I have every hope that Hannahwill make things very difficult for Neil if he pursues the matter with her in the workplace. I would enjoy that very much indeed.
Ah, I see. I suppose I thought he already knew that, didn’t she say to him at some point that she was embarrassed about that now? Or have I lost touch with reality as well as my memory, and everything else for that matter.
If that’s the occasion I am thinking of, I had to ride with her in the ambulance, because the ambulance men refused to accept responsibility. And I don’t blame them!
I know it wasn’t funny really, o Fish. But the thought of you and Hedgers rounding up loonies for fun and profit sort of is, I’m afraid. To me, at any rate. But then I have a very low sense of humour.
I had great respect for the ambulance crew and the medics doing the sectioning, who – all joking aside – really were taking their legal duties utterly seriously. If I were going dangerously mad, I would want people like that dealing with me. (Well, I wouldn’t, because I’d be dangerously mad, but I-now-and-relatively-sane would.)
They can be very good. I’m not saying the presence of one, possibly two, persons with obvious social capital made any difference in this particular case - but it most certainly can.
My experiences around sectioning have been mixed, to say the least.
(When I say ‘possibly two’, it reflects uncertainty as to who was where when rather than any other kind of comment. Just for the avoidance of doubt.)
She had been ramping about for a day and a night, becoming increasingly wild and difficult to cope with, and at about ten in the evening it became evident that she had been skipping her meds – she showed me that they were all in her case in unopened packs, rather proud of herself for avoiding being poisoned – and the place we were in had said they were not prepared to have her on the premises overnight, and no hotel in the entire city would either. At that point we called a doctor. Taking her home was out of the question, what with an electric wheelchair (we had a hell of a time getting it into the ambulance which eventually arrived from Sarf Lunnon, all the local ones being busy) and her living a couple of hundred miles away, so we did what we could for her. Also for all the other people at the convention who really didn’t want to be mowed down by a woman driving an electric wheelchair as fast as she could to get away from nobody could really make out what…

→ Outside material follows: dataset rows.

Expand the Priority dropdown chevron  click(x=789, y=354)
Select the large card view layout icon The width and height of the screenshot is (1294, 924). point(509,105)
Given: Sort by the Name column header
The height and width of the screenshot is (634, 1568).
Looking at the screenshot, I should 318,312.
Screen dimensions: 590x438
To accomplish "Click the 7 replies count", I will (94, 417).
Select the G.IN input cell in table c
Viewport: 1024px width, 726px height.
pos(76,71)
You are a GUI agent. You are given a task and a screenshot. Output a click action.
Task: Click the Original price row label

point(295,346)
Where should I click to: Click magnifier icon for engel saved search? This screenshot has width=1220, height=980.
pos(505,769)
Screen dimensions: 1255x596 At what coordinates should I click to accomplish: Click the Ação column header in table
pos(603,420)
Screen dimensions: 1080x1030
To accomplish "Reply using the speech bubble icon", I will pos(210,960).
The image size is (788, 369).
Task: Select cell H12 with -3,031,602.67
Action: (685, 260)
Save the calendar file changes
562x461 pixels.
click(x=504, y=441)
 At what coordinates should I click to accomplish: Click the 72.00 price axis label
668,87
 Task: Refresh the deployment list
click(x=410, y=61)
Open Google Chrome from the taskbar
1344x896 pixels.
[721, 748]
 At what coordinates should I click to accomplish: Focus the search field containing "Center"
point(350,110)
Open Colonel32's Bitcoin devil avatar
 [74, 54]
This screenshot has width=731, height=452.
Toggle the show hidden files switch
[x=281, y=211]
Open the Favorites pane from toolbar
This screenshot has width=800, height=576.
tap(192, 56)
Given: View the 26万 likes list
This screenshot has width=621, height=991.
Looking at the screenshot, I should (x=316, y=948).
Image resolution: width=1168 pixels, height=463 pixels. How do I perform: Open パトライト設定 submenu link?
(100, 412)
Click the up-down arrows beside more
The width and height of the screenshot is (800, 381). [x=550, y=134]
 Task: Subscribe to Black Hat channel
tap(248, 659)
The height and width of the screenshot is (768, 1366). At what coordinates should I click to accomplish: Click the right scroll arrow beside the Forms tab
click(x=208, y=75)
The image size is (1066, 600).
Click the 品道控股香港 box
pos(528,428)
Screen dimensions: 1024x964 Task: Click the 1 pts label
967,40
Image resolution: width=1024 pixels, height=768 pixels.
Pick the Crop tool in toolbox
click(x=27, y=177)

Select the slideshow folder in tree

By that time I had become her only friend and she wouldn’t get into the ambulance without me, and Hedgers followed in the car to take me back to my bed. Which I got to at about three o’clock, to be woken, on a Sunday morning at seven, by a cherry-picker and some jolly lads cleaning the building literally just outside my window.
Oh, I wasn’t a convention organiser (for once); I just felt sorry for the committee. Most of them had never run a con before, and they were being run ragged.
All right. A Fish should also be permitted to carry side arms of a non-lethal (usually) nature.
Mind you, I think kindergarten teachers should have the right to lethal force, so possibly am not in line with mainstream thought on the point.